このときツインズは「前田以外の先発投手に不安がある。でも、彼と残留交渉をしたら、おカネが掛かって球団経営も苦しくなる」と迷い、放出をためらったという。
前田の立場からすれば、復帰と契約最終年が重なった今季、「まだ出来る」「衰えていない」というところをアピールし、ツインズとの残留交渉と「契約終了後の他球団との交渉」の両方に備えたかったはず。今のところは、「復帰したばかりだから、これから良くなるだろう」の“好意的な評価”があるだけに、今季にかけるしかないだろう。

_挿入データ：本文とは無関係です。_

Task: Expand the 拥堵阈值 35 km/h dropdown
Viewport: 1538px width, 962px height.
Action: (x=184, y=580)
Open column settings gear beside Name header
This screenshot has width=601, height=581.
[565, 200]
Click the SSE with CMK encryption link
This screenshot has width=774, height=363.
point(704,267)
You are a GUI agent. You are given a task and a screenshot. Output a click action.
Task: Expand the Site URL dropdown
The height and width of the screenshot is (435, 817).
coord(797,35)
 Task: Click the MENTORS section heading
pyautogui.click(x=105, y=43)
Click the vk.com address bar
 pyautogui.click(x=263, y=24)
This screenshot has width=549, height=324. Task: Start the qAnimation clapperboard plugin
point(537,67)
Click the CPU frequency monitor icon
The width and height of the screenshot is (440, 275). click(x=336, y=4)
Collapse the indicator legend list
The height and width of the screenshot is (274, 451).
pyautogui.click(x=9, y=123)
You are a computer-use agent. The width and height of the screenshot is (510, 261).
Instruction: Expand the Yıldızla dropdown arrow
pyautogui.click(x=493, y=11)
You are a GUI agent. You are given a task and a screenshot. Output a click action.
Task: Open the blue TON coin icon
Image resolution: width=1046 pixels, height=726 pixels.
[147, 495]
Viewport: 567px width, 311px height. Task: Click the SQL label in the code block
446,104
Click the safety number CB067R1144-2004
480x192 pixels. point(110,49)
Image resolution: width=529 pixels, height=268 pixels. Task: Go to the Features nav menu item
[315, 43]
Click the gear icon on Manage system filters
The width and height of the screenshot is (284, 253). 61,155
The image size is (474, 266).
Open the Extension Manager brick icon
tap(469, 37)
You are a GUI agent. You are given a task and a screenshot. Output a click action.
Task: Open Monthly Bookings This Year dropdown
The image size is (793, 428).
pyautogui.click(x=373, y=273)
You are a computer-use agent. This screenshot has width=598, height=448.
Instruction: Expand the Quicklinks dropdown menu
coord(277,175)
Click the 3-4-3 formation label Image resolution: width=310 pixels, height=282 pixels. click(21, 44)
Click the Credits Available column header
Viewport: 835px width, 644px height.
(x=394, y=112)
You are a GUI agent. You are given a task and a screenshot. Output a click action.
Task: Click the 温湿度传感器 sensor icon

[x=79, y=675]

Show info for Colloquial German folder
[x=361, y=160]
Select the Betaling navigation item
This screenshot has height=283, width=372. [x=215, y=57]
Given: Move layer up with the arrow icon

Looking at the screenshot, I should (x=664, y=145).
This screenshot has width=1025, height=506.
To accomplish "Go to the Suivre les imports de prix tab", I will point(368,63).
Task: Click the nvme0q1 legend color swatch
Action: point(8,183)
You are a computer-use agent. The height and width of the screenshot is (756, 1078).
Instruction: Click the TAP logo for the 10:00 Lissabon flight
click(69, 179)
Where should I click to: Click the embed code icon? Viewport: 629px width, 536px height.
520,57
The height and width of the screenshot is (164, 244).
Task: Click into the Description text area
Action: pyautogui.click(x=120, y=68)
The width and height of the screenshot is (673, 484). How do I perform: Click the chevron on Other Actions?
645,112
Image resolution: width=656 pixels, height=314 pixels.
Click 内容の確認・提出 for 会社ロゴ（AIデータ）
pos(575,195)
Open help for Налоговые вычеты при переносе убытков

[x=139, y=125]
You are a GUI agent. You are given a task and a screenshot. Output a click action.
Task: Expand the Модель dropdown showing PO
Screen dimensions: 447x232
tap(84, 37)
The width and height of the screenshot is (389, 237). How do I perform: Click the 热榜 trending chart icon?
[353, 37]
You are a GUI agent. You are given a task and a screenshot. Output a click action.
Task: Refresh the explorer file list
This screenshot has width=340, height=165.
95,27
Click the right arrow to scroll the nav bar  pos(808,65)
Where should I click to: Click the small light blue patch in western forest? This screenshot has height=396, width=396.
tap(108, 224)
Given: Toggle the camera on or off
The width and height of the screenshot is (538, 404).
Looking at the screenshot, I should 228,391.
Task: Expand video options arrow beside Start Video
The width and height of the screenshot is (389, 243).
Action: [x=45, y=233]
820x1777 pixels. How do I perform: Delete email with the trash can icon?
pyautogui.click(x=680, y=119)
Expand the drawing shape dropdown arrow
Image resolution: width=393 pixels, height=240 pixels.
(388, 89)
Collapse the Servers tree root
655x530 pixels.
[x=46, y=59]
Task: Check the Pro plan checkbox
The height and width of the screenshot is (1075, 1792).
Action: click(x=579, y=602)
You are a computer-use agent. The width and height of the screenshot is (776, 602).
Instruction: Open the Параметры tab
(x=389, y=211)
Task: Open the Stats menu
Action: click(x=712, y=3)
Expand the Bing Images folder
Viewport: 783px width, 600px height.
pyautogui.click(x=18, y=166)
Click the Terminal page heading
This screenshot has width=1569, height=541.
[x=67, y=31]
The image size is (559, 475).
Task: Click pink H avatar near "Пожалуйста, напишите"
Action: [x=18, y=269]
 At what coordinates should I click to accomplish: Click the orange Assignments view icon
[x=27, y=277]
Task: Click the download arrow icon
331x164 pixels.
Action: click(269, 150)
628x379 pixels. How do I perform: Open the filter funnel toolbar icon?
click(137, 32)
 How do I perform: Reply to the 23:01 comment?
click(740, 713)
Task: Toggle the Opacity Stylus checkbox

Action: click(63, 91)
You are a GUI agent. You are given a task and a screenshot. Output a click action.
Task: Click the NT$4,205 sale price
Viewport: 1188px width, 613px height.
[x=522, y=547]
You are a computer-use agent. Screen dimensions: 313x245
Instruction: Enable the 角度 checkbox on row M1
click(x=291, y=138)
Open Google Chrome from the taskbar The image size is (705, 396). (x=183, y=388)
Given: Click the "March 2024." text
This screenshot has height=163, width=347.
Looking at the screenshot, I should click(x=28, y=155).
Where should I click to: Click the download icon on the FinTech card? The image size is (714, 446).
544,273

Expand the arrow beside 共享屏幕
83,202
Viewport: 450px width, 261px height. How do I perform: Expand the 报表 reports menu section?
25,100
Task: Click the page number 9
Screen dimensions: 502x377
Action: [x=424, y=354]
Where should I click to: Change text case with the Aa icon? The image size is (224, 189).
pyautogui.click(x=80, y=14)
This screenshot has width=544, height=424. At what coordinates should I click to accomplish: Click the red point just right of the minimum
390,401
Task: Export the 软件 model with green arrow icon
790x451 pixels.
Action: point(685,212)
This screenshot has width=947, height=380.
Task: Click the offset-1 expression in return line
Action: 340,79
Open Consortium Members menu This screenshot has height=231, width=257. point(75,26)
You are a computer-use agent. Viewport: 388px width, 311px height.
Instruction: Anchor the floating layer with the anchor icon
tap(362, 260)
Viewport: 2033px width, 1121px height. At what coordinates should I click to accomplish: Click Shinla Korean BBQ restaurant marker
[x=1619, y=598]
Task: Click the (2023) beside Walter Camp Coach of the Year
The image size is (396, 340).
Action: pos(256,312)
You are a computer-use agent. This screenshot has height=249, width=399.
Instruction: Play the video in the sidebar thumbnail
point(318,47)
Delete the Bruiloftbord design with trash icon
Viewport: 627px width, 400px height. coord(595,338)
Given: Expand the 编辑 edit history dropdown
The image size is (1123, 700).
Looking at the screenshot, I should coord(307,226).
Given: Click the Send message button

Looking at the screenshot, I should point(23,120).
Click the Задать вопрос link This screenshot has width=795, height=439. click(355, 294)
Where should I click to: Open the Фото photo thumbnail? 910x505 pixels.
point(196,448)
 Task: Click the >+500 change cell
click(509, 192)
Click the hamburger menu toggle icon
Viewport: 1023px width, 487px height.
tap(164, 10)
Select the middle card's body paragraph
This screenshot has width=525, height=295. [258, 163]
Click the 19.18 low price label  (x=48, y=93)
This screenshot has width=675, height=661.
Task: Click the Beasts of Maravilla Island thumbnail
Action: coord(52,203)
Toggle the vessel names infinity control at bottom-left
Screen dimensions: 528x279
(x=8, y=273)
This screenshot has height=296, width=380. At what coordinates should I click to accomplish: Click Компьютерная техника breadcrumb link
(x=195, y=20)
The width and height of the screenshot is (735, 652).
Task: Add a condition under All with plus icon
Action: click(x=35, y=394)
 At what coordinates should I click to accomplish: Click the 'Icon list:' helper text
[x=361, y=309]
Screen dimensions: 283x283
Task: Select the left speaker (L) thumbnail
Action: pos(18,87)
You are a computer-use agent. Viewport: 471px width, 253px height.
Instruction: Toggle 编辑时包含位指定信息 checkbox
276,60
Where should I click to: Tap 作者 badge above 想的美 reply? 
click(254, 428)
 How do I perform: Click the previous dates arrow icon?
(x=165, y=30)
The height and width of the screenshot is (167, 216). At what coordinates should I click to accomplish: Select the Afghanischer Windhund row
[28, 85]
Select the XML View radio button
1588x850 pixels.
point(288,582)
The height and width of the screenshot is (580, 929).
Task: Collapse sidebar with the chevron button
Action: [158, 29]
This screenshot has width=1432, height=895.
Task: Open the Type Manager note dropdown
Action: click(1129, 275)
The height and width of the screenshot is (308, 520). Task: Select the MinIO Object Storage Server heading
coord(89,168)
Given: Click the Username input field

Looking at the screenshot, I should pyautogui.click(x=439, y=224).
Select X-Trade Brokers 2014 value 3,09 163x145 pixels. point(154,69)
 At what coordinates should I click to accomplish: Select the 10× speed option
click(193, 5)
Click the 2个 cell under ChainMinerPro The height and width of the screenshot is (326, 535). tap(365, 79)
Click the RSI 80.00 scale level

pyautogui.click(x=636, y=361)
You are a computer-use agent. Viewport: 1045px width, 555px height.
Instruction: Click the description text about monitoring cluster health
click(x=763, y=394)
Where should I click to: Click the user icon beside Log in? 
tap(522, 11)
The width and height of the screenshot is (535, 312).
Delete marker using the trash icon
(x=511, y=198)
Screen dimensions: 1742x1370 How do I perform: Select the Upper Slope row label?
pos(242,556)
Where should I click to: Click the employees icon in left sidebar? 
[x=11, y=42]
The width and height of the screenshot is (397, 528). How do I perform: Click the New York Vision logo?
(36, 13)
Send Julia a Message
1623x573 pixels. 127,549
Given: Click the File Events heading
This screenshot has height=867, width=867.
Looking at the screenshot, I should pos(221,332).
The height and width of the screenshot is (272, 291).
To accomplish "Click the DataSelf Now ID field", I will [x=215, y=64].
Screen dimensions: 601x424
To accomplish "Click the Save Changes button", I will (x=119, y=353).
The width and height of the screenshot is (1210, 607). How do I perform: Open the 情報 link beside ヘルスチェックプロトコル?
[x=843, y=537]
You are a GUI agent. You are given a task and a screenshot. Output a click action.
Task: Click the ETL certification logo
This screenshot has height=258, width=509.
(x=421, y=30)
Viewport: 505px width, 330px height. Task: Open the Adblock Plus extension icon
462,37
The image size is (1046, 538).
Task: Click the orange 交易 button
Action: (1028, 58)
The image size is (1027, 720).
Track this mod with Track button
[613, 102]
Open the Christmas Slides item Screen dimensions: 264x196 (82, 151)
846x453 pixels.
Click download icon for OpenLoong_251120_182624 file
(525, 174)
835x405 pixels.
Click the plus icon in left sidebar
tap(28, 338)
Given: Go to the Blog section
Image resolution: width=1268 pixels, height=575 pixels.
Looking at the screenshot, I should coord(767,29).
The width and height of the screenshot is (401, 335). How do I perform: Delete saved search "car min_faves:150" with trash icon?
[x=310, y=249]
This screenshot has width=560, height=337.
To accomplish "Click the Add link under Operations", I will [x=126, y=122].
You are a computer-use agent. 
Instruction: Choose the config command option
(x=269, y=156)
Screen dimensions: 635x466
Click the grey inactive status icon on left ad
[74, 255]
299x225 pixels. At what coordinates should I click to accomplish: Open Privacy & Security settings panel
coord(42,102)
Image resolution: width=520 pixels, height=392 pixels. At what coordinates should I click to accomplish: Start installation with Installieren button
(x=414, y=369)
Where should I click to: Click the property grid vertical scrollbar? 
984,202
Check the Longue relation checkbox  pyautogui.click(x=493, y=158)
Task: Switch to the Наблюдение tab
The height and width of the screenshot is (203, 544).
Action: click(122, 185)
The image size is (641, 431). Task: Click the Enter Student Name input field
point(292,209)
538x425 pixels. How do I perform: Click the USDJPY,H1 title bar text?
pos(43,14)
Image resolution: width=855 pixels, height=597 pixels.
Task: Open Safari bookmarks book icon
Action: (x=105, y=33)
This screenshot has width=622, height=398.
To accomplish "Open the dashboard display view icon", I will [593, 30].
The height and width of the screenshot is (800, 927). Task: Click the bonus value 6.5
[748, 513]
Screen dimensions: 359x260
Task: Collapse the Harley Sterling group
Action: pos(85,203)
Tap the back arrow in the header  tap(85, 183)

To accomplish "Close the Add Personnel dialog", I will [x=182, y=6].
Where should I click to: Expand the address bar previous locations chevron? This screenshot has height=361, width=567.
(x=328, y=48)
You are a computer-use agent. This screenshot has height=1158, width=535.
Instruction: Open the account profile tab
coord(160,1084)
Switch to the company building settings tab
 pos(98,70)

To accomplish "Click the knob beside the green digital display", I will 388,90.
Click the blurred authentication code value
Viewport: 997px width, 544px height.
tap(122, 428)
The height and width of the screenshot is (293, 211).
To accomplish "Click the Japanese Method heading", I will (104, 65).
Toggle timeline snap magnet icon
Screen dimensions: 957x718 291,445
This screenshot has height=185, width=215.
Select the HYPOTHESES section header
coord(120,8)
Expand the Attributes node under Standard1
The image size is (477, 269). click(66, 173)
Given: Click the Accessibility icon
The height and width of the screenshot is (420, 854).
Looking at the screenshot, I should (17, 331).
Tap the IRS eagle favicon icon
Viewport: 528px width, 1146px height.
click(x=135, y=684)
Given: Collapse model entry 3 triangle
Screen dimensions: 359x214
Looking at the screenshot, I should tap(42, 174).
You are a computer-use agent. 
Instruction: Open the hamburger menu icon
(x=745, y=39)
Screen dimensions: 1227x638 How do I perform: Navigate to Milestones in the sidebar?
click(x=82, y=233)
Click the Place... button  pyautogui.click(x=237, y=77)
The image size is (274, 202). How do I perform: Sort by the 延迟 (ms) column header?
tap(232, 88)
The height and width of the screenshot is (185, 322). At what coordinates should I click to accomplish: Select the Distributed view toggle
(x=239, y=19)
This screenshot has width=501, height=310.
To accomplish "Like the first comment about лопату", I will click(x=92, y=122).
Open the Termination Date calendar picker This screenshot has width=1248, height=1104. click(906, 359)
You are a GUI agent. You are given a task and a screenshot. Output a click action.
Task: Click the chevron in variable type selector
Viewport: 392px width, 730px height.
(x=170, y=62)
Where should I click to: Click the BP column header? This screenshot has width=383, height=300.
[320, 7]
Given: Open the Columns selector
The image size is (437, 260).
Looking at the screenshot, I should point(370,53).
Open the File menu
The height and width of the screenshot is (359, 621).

だが、去就を巡って意外なプランも一つ、あるのだという。古巣・広島東洋カープ時代を知る関係者がマエケンの胸中をこう代弁する。
「彼の第一希望は、来年もメジャーリーグで投げることでしょう。でも、カープの先輩である黒田博樹氏(48)のように広島に帰還し、広島で引退するプランもあるのです。来年以降の新契約で安く買い叩かれるのであれば、メジャーリーグに残留すべきかどうか考えるのではないか」
黒田氏が帰還したのは、15年シーズン。精神的支柱としてチームを支え、翌16年からのリーグ3連覇にも大きく貢献し、レジェンドとなったのは承知の通り。「第二の黒田」の道を選ぶのなら、今季連敗スタートとなった新生・新井カープも大きく変わるだろう。
メジャーでは契約最終年のシーズン中から残留交渉が始まる。その動向に広島の新井貴浩監督(46)も注目しているのではないだろうか。